Sticking Apart

Saint Cat’s head was sodden with worries, so she went in search of Cilantro the Sage. One evening, she found him on the beach.

Sticking Apart

Saint Cat’s head was sodden with worries, so she went in search of Cilantro the Sage. One evening, she found him on the beach.

“Cilantro,” she said, “My head is sodden with worries. In this unprecedented time full of unprecedented events, no one trusts anyone, and we are all very tired. My old friends are threatening strangers to me now. Should I just stick apart from them?”

Cilantro scratched his nuts thoughtfully. “Let me tell you about the seasons,” he said.
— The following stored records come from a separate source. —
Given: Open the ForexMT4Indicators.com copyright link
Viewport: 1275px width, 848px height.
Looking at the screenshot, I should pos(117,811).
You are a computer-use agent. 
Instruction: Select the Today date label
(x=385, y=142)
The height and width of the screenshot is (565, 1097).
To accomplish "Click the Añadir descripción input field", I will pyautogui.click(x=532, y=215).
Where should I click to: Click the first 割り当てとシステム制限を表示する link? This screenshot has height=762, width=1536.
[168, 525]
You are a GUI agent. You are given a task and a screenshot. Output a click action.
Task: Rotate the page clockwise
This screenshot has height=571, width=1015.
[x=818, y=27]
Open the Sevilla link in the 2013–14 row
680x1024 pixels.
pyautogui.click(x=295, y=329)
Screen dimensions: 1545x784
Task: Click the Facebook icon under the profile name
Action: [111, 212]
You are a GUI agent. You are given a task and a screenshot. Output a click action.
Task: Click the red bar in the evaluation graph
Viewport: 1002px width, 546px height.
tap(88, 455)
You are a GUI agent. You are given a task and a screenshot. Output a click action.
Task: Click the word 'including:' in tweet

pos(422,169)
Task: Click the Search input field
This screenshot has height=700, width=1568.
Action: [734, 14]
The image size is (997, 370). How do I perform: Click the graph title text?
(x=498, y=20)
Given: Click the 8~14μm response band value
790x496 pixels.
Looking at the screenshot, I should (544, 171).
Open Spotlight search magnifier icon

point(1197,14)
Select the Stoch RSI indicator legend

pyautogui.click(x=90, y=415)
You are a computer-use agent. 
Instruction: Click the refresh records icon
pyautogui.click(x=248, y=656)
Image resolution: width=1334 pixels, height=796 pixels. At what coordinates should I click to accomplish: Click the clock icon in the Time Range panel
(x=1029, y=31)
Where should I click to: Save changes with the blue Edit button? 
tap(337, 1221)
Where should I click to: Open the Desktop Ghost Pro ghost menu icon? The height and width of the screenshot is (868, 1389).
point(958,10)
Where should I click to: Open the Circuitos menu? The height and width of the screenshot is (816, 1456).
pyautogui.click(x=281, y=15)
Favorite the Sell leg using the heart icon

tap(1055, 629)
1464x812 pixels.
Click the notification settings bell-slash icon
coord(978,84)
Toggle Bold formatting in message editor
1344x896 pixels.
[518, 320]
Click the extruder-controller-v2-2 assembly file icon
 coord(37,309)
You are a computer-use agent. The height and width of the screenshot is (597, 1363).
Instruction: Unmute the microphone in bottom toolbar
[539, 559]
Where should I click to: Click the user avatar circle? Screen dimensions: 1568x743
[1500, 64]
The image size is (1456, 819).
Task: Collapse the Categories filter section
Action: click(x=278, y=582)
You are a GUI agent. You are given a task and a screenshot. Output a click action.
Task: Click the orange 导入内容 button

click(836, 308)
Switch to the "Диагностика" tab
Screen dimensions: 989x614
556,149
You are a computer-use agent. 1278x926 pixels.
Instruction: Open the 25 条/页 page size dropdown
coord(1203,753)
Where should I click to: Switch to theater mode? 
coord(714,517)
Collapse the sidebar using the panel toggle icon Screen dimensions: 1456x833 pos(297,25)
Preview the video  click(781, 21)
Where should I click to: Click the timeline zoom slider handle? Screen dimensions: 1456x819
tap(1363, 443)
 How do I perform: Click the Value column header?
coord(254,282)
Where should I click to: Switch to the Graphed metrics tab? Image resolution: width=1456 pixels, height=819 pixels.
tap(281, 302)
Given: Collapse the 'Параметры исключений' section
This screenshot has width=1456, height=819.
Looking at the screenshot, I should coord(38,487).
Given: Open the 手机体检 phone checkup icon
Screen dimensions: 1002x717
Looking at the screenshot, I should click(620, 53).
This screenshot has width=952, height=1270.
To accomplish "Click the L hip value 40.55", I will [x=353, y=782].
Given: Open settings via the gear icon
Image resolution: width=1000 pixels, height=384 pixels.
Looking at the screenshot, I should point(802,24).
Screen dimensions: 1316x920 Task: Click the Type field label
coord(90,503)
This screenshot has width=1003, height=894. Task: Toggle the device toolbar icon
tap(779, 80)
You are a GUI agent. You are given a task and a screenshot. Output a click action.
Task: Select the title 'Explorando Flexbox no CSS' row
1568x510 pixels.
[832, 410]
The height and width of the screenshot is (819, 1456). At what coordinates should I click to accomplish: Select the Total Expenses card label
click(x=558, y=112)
“The tides are controlled by the moon. I have watched them. The rising tide rushes in, covering the Chaos of the shore with the Disorder of the waves — the sea making messy frothy love to the shore. Our footprints in the sand are erased, only to influence great waves out at sea in unpredictable ways. Then the sea puts on her clothes and leaves: the Bureaucracy of the falling tide. The wet spot on the bed — the bare shore — is the liminal ecosystem of Aftermath, where creatures that could survive neither in land nor in sea thrive among the rotting drowned creatures of the other two domains.

“Compare the tides to the stars. The stars are balls of roiling nuclear fire, racing steadily away from each other due to the expansion of the universe. If they collide, they die. They may fall into a binary orbit, but even this is a dance of death: they spiral into each other until the inevitable collision that kills them both.

“The sea and the shore stick apart and stick together. The stars only stick apart, lonely in their chaos.”

Saint Cat, her head lightened, went for a swim.